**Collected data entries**
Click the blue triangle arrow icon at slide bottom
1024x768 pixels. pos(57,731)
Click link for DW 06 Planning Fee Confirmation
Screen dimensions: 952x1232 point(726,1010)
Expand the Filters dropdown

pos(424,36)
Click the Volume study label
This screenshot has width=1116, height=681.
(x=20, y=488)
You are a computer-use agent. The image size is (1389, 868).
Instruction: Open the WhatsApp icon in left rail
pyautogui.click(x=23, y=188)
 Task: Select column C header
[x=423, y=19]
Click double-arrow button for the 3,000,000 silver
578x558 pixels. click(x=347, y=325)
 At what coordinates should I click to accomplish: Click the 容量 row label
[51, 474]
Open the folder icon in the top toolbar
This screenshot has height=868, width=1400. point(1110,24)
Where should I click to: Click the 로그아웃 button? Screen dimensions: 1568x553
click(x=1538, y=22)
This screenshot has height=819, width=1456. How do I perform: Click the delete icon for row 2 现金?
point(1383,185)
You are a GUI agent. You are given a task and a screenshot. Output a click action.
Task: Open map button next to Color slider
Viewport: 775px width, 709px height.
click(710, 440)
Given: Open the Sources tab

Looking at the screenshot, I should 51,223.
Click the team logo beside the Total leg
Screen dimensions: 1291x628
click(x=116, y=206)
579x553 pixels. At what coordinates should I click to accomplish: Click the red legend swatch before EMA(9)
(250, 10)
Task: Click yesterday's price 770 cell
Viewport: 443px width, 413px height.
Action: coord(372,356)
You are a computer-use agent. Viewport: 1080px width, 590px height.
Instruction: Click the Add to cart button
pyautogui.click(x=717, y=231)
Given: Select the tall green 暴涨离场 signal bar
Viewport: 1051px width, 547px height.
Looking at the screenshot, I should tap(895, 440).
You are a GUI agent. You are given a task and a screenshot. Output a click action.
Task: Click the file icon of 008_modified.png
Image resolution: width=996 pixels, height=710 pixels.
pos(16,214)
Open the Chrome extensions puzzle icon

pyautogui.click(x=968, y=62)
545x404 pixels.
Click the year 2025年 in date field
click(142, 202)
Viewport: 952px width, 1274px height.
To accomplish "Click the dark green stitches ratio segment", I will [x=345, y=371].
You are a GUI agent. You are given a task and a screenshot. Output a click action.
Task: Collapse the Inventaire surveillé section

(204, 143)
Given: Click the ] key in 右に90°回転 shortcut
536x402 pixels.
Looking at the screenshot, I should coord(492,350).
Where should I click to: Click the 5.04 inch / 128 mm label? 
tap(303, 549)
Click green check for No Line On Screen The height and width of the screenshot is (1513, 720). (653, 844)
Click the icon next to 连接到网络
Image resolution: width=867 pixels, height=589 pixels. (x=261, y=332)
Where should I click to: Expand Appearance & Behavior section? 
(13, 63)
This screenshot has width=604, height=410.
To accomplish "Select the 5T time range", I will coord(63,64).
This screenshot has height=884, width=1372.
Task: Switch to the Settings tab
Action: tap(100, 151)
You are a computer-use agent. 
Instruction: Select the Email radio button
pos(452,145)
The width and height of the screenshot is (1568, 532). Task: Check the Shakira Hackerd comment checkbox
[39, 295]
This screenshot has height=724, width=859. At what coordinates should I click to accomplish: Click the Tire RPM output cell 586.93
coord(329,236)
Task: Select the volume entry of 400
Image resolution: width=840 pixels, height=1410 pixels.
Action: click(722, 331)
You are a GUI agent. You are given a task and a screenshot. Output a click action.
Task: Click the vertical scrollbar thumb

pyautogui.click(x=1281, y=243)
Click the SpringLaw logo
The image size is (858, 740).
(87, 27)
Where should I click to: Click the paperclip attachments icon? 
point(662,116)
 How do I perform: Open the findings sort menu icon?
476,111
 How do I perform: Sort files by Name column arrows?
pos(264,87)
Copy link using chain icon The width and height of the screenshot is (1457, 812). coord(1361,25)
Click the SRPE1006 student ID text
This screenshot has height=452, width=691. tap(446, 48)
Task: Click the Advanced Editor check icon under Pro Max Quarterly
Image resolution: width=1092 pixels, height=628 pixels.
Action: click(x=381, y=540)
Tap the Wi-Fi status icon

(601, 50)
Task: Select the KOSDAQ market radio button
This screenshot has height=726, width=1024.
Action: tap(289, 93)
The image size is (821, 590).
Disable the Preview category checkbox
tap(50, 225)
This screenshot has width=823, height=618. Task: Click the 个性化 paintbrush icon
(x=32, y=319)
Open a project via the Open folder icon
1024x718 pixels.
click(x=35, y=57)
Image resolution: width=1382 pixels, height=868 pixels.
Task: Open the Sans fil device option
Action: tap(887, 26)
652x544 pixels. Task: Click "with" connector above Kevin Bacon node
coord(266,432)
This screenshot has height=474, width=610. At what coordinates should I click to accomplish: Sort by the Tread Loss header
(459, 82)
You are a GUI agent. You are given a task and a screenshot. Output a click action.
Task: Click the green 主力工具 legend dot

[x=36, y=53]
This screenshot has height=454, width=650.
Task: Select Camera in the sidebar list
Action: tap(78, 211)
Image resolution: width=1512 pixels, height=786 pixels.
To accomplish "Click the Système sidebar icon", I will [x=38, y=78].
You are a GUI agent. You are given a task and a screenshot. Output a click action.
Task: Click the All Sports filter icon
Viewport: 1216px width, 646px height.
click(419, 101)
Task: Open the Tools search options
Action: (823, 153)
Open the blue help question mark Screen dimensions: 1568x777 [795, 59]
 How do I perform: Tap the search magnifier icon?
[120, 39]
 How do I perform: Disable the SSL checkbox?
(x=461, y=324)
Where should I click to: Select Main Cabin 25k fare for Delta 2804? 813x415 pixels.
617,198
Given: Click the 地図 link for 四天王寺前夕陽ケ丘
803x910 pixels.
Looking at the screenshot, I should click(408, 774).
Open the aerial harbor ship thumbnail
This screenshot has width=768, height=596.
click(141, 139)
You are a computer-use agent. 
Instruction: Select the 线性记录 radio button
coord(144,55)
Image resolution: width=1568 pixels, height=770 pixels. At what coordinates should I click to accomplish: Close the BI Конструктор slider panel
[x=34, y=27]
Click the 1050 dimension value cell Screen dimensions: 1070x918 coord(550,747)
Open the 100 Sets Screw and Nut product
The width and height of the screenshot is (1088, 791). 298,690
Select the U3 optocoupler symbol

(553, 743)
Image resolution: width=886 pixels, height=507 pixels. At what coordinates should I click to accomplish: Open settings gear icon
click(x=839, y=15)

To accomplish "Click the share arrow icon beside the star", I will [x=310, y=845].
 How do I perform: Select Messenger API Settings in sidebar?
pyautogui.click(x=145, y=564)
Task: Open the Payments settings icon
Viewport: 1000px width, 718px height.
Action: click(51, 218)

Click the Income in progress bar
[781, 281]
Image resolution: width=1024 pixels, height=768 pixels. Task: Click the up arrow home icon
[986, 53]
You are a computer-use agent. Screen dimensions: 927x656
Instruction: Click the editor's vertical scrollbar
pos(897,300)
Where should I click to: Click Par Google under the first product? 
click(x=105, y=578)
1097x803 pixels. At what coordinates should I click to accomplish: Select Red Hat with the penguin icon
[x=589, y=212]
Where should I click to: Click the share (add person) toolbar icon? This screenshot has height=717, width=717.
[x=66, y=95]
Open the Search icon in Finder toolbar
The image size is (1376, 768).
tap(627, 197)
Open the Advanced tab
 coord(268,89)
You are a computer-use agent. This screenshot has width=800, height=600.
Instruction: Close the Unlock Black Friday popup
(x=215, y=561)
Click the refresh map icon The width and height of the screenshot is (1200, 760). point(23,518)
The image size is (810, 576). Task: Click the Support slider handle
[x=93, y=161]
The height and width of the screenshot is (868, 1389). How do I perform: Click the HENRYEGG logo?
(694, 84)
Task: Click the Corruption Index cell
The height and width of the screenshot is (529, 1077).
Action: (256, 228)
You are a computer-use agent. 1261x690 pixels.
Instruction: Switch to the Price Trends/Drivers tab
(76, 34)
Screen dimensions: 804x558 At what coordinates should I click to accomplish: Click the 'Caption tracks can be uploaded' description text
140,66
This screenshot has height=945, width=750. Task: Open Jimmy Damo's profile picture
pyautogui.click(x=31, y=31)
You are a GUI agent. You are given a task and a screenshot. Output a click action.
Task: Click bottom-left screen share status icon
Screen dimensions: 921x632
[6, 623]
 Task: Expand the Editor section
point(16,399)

**Problem description**
Quote every line of the records above, from the first down to the one holding "Viewport: 952px width, 1274px height.", exactly as written.

**Exercise response**
Click the blue triangle arrow icon at slide bottom
1024x768 pixels. pos(57,731)
Click link for DW 06 Planning Fee Confirmation
Screen dimensions: 952x1232 point(726,1010)
Expand the Filters dropdown

pos(424,36)
Click the Volume study label
This screenshot has width=1116, height=681.
(x=20, y=488)
You are a computer-use agent. The image size is (1389, 868).
Instruction: Open the WhatsApp icon in left rail
pyautogui.click(x=23, y=188)
 Task: Select column C header
[x=423, y=19]
Click double-arrow button for the 3,000,000 silver
578x558 pixels. click(x=347, y=325)
 At what coordinates should I click to accomplish: Click the 容量 row label
[51, 474]
Open the folder icon in the top toolbar
This screenshot has height=868, width=1400. point(1110,24)
Where should I click to: Click the 로그아웃 button? Screen dimensions: 1568x553
click(x=1538, y=22)
This screenshot has height=819, width=1456. How do I perform: Click the delete icon for row 2 现金?
point(1383,185)
You are a GUI agent. You are given a task and a screenshot. Output a click action.
Task: Open map button next to Color slider
Viewport: 775px width, 709px height.
click(710, 440)
Given: Open the Sources tab

Looking at the screenshot, I should 51,223.
Click the team logo beside the Total leg
Screen dimensions: 1291x628
click(x=116, y=206)
579x553 pixels. At what coordinates should I click to accomplish: Click the red legend swatch before EMA(9)
(250, 10)
Task: Click yesterday's price 770 cell
Viewport: 443px width, 413px height.
Action: coord(372,356)
You are a computer-use agent. Viewport: 1080px width, 590px height.
Instruction: Click the Add to cart button
pyautogui.click(x=717, y=231)
Given: Select the tall green 暴涨离场 signal bar
Viewport: 1051px width, 547px height.
Looking at the screenshot, I should tap(895, 440).
You are a GUI agent. You are given a task and a screenshot. Output a click action.
Task: Click the file icon of 008_modified.png
Image resolution: width=996 pixels, height=710 pixels.
pos(16,214)
Open the Chrome extensions puzzle icon

pyautogui.click(x=968, y=62)
545x404 pixels.
Click the year 2025年 in date field
click(142, 202)
Viewport: 952px width, 1274px height.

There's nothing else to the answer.